EXERCISE DETAILS
From the first line to the last, reproduce the data exactly.

RECORDED INFORMATION
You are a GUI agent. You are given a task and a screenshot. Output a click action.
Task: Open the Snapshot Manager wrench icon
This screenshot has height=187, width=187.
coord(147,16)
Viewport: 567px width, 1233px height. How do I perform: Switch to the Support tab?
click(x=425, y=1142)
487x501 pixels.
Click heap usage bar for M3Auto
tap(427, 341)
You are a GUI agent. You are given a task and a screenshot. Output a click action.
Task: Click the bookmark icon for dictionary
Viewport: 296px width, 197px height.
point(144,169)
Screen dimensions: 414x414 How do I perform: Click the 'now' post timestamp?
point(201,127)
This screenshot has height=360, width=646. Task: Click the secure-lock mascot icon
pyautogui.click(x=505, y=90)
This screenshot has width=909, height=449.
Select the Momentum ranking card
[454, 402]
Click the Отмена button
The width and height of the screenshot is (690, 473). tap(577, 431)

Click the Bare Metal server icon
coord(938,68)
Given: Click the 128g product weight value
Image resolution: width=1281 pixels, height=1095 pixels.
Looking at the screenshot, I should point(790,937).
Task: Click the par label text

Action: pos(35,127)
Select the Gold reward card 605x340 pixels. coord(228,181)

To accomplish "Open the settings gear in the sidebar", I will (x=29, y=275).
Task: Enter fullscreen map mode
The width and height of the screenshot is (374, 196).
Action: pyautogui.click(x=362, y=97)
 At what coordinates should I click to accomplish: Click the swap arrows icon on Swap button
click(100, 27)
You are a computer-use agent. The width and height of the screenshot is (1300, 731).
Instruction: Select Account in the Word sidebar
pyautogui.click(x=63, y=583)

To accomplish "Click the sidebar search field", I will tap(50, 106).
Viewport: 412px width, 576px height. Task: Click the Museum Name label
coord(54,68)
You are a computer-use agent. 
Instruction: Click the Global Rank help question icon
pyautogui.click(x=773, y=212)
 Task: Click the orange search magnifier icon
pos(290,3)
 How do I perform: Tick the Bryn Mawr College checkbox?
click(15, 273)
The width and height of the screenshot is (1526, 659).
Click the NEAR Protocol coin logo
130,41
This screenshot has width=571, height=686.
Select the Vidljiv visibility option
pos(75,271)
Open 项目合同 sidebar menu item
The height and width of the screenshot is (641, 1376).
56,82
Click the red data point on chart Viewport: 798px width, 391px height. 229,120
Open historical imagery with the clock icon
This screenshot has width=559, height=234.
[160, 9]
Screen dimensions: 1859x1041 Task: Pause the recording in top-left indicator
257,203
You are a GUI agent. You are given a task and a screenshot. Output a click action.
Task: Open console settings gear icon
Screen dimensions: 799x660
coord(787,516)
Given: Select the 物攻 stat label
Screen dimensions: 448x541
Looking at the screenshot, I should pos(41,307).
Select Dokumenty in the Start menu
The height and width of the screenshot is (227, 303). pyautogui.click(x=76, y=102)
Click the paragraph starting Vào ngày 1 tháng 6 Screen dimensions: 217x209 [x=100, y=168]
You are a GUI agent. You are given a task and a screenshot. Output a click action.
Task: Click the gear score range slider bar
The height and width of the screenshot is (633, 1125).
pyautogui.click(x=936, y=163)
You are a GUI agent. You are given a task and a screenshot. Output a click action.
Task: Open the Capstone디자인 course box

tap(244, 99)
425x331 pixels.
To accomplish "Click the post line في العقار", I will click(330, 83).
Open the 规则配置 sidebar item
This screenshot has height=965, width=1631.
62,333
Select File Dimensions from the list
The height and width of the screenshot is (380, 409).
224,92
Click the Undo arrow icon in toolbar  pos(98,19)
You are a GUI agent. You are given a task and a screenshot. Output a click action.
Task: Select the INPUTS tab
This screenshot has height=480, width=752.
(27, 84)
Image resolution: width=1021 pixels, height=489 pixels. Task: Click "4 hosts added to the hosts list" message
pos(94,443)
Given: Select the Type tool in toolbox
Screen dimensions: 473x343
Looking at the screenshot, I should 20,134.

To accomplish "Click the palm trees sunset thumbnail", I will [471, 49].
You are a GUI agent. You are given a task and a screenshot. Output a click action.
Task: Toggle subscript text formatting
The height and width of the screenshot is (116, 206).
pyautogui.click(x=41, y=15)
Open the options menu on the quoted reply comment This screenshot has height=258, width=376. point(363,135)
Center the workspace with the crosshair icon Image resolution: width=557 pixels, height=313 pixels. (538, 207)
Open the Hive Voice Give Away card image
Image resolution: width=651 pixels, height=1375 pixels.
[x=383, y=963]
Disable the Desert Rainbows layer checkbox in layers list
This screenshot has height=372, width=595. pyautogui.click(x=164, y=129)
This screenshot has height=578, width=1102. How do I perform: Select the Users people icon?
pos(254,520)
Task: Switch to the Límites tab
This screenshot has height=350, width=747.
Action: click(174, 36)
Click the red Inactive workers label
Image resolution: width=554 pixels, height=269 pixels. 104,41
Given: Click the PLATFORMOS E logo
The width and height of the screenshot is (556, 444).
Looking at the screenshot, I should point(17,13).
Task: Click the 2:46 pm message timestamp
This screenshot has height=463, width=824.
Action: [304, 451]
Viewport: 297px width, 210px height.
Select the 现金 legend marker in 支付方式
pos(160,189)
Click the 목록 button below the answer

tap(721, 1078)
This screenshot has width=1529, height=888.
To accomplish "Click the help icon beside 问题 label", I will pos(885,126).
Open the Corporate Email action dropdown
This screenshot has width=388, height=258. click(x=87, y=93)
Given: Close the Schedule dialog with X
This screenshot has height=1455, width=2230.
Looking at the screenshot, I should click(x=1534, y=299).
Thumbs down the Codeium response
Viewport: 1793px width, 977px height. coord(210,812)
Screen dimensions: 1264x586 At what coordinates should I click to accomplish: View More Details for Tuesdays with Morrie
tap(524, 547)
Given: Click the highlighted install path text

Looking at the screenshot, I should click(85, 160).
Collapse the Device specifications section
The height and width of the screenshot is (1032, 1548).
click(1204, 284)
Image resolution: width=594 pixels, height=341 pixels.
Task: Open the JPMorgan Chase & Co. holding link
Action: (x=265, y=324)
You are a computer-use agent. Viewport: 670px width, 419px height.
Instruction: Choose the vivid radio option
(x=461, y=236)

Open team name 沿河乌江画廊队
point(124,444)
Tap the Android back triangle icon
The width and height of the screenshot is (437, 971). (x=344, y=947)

SOLVED EXERCISE
You are a GUI agent. You are given a task and a screenshot. Output a click action.
Task: Open the Snapshot Manager wrench icon
This screenshot has height=187, width=187.
coord(147,16)
Viewport: 567px width, 1233px height. How do I perform: Switch to the Support tab?
click(x=425, y=1142)
487x501 pixels.
Click heap usage bar for M3Auto
tap(427, 341)
You are a GUI agent. You are given a task and a screenshot. Output a click action.
Task: Click the bookmark icon for dictionary
Viewport: 296px width, 197px height.
point(144,169)
Screen dimensions: 414x414 How do I perform: Click the 'now' post timestamp?
point(201,127)
This screenshot has height=360, width=646. Task: Click the secure-lock mascot icon
pyautogui.click(x=505, y=90)
This screenshot has width=909, height=449.
Select the Momentum ranking card
[454, 402]
Click the Отмена button
The width and height of the screenshot is (690, 473). tap(577, 431)

Click the Bare Metal server icon
coord(938,68)
Given: Click the 128g product weight value
Image resolution: width=1281 pixels, height=1095 pixels.
Looking at the screenshot, I should point(790,937).
Task: Click the par label text

Action: pos(35,127)
Select the Gold reward card 605x340 pixels. coord(228,181)

To accomplish "Open the settings gear in the sidebar", I will (x=29, y=275).
Task: Enter fullscreen map mode
The width and height of the screenshot is (374, 196).
Action: pyautogui.click(x=362, y=97)
 At what coordinates should I click to accomplish: Click the swap arrows icon on Swap button
click(100, 27)
You are a computer-use agent. The width and height of the screenshot is (1300, 731).
Instruction: Select Account in the Word sidebar
pyautogui.click(x=63, y=583)

To accomplish "Click the sidebar search field", I will tap(50, 106).
Viewport: 412px width, 576px height. Task: Click the Museum Name label
coord(54,68)
You are a computer-use agent. 
Instruction: Click the Global Rank help question icon
pyautogui.click(x=773, y=212)
 Task: Click the orange search magnifier icon
pos(290,3)
 How do I perform: Tick the Bryn Mawr College checkbox?
click(15, 273)
The width and height of the screenshot is (1526, 659).
Click the NEAR Protocol coin logo
130,41
This screenshot has width=571, height=686.
Select the Vidljiv visibility option
pos(75,271)
Open 项目合同 sidebar menu item
The height and width of the screenshot is (641, 1376).
56,82
Click the red data point on chart Viewport: 798px width, 391px height. 229,120
Open historical imagery with the clock icon
This screenshot has width=559, height=234.
[160, 9]
Screen dimensions: 1859x1041 Task: Pause the recording in top-left indicator
257,203
You are a GUI agent. You are given a task and a screenshot. Output a click action.
Task: Open console settings gear icon
Screen dimensions: 799x660
coord(787,516)
Given: Select the 物攻 stat label
Screen dimensions: 448x541
Looking at the screenshot, I should pos(41,307).
Select Dokumenty in the Start menu
The height and width of the screenshot is (227, 303). pyautogui.click(x=76, y=102)
Click the paragraph starting Vào ngày 1 tháng 6 Screen dimensions: 217x209 [x=100, y=168]
You are a GUI agent. You are given a task and a screenshot. Output a click action.
Task: Click the gear score range slider bar
The height and width of the screenshot is (633, 1125).
pyautogui.click(x=936, y=163)
You are a GUI agent. You are given a task and a screenshot. Output a click action.
Task: Open the Capstone디자인 course box

tap(244, 99)
425x331 pixels.
To accomplish "Click the post line في العقار", I will click(330, 83).
Open the 规则配置 sidebar item
This screenshot has height=965, width=1631.
62,333
Select File Dimensions from the list
The height and width of the screenshot is (380, 409).
224,92
Click the Undo arrow icon in toolbar  pos(98,19)
You are a GUI agent. You are given a task and a screenshot. Output a click action.
Task: Select the INPUTS tab
This screenshot has height=480, width=752.
(27, 84)
Image resolution: width=1021 pixels, height=489 pixels. Task: Click "4 hosts added to the hosts list" message
pos(94,443)
Given: Select the Type tool in toolbox
Screen dimensions: 473x343
Looking at the screenshot, I should 20,134.

To accomplish "Click the palm trees sunset thumbnail", I will [471, 49].
You are a GUI agent. You are given a task and a screenshot. Output a click action.
Task: Toggle subscript text formatting
The height and width of the screenshot is (116, 206).
pyautogui.click(x=41, y=15)
Open the options menu on the quoted reply comment This screenshot has height=258, width=376. point(363,135)
Center the workspace with the crosshair icon Image resolution: width=557 pixels, height=313 pixels. (538, 207)
Open the Hive Voice Give Away card image
Image resolution: width=651 pixels, height=1375 pixels.
[x=383, y=963]
Disable the Desert Rainbows layer checkbox in layers list
This screenshot has height=372, width=595. pyautogui.click(x=164, y=129)
This screenshot has height=578, width=1102. How do I perform: Select the Users people icon?
pos(254,520)
Task: Switch to the Límites tab
This screenshot has height=350, width=747.
Action: click(174, 36)
Click the red Inactive workers label
Image resolution: width=554 pixels, height=269 pixels. 104,41
Given: Click the PLATFORMOS E logo
The width and height of the screenshot is (556, 444).
Looking at the screenshot, I should point(17,13).
Task: Click the 2:46 pm message timestamp
This screenshot has height=463, width=824.
Action: [304, 451]
Viewport: 297px width, 210px height.
Select the 现金 legend marker in 支付方式
pos(160,189)
Click the 목록 button below the answer

tap(721, 1078)
This screenshot has width=1529, height=888.
To accomplish "Click the help icon beside 问题 label", I will pos(885,126).
Open the Corporate Email action dropdown
This screenshot has width=388, height=258. click(x=87, y=93)
Given: Close the Schedule dialog with X
This screenshot has height=1455, width=2230.
Looking at the screenshot, I should click(x=1534, y=299).
Thumbs down the Codeium response
Viewport: 1793px width, 977px height. coord(210,812)
Screen dimensions: 1264x586 At what coordinates should I click to accomplish: View More Details for Tuesdays with Morrie
tap(524, 547)
Given: Click the highlighted install path text

Looking at the screenshot, I should click(85, 160).
Collapse the Device specifications section
The height and width of the screenshot is (1032, 1548).
click(1204, 284)
Image resolution: width=594 pixels, height=341 pixels.
Task: Open the JPMorgan Chase & Co. holding link
Action: (x=265, y=324)
You are a computer-use agent. Viewport: 670px width, 419px height.
Instruction: Choose the vivid radio option
(x=461, y=236)

Open team name 沿河乌江画廊队
point(124,444)
Tap the Android back triangle icon
The width and height of the screenshot is (437, 971). (x=344, y=947)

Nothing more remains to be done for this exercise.